[begin SUPPLIED DATA]

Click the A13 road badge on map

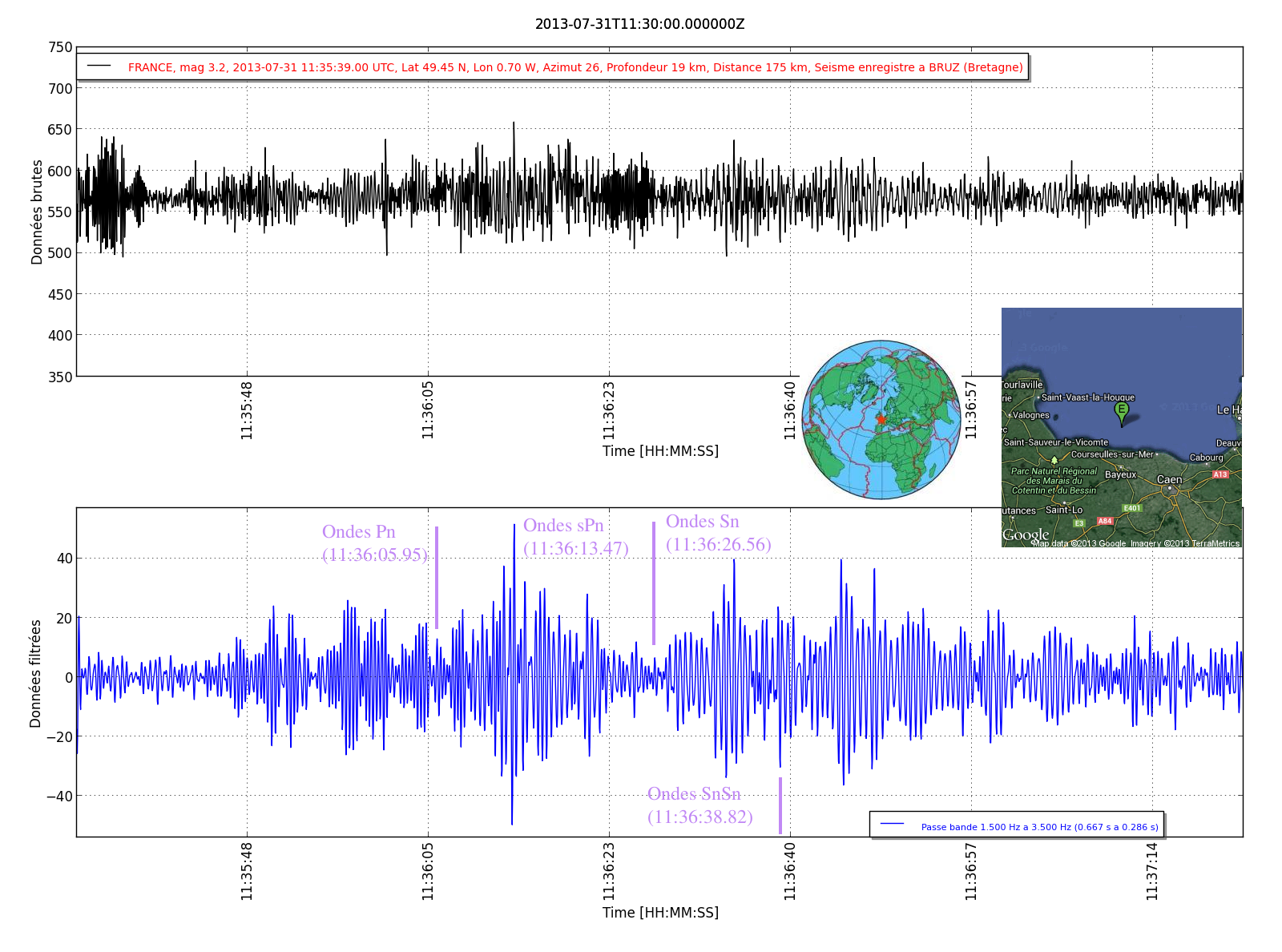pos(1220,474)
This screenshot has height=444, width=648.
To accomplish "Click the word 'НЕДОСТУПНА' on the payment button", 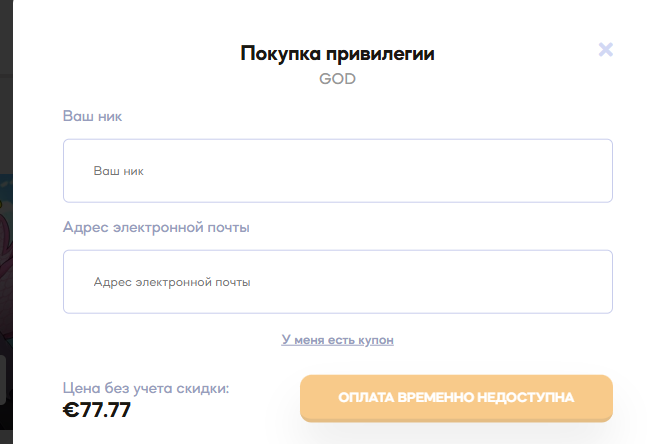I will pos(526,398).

[end SUPPLIED DATA]
[begin SUPPLIED DATA]

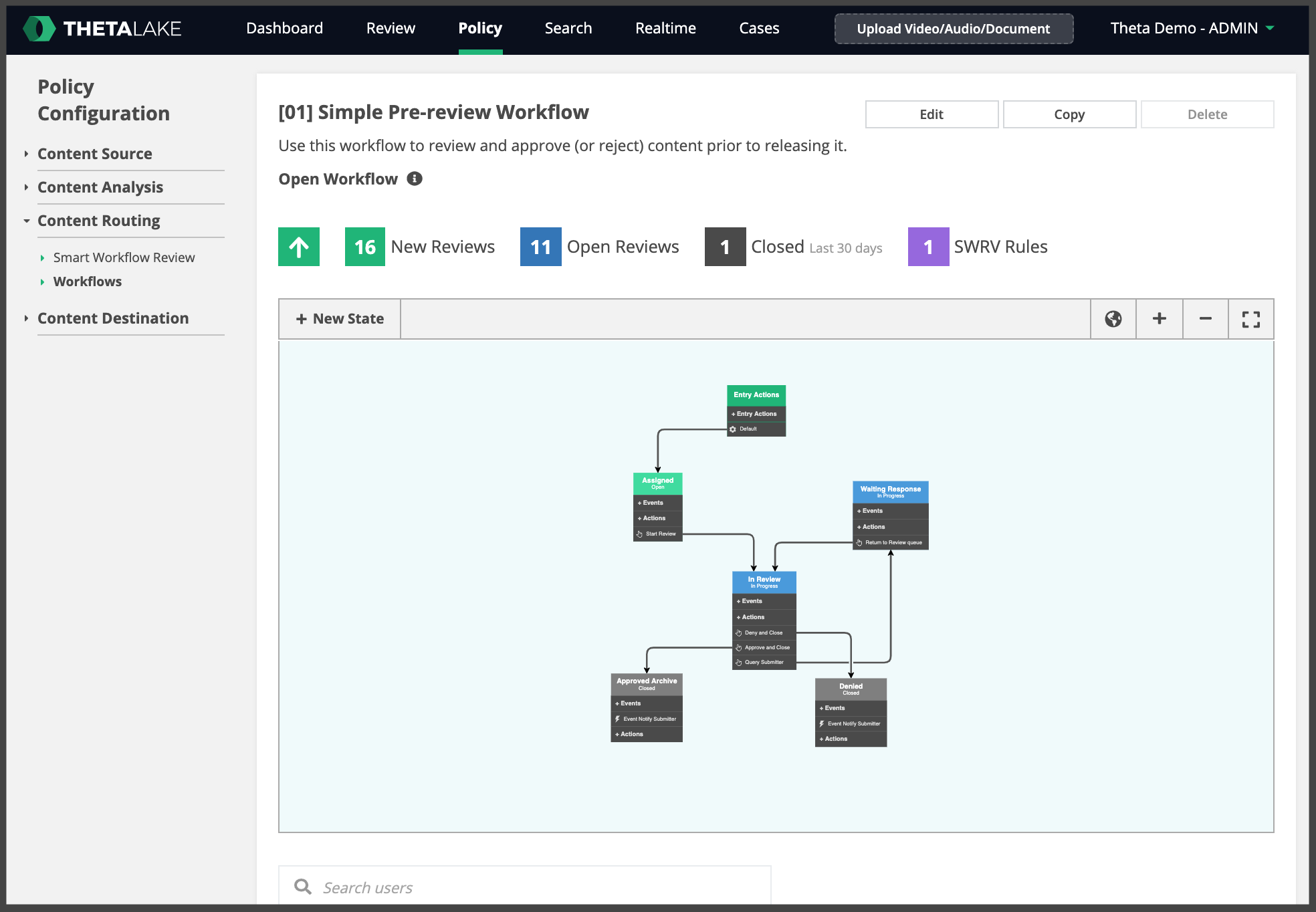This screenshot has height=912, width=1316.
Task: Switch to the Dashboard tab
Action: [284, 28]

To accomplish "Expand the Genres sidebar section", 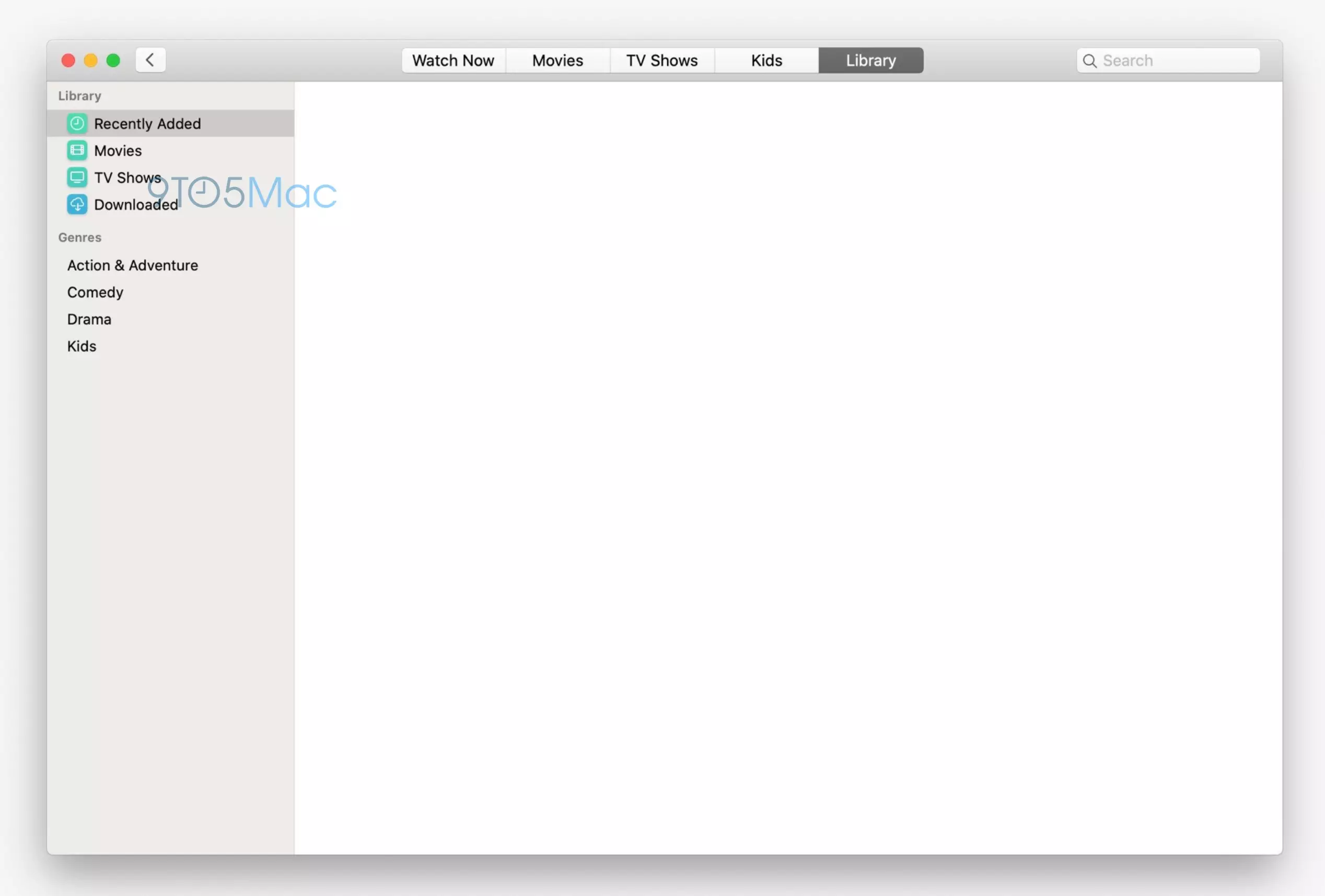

[end SUPPLIED DATA]

- PROBLEM DESCRIPTION -
Copy everything from the line containing "This screenshot has height=912, width=1316." down to the line containing "the Genres sidebar", replacing "Expand" with "Open" and keeping all else the same. Leave the pictures out of your answer.

- TASK ANSWER -
This screenshot has height=912, width=1316.
Task: Switch to the Dashboard tab
Action: [284, 28]

To accomplish "Open the Genres sidebar section", 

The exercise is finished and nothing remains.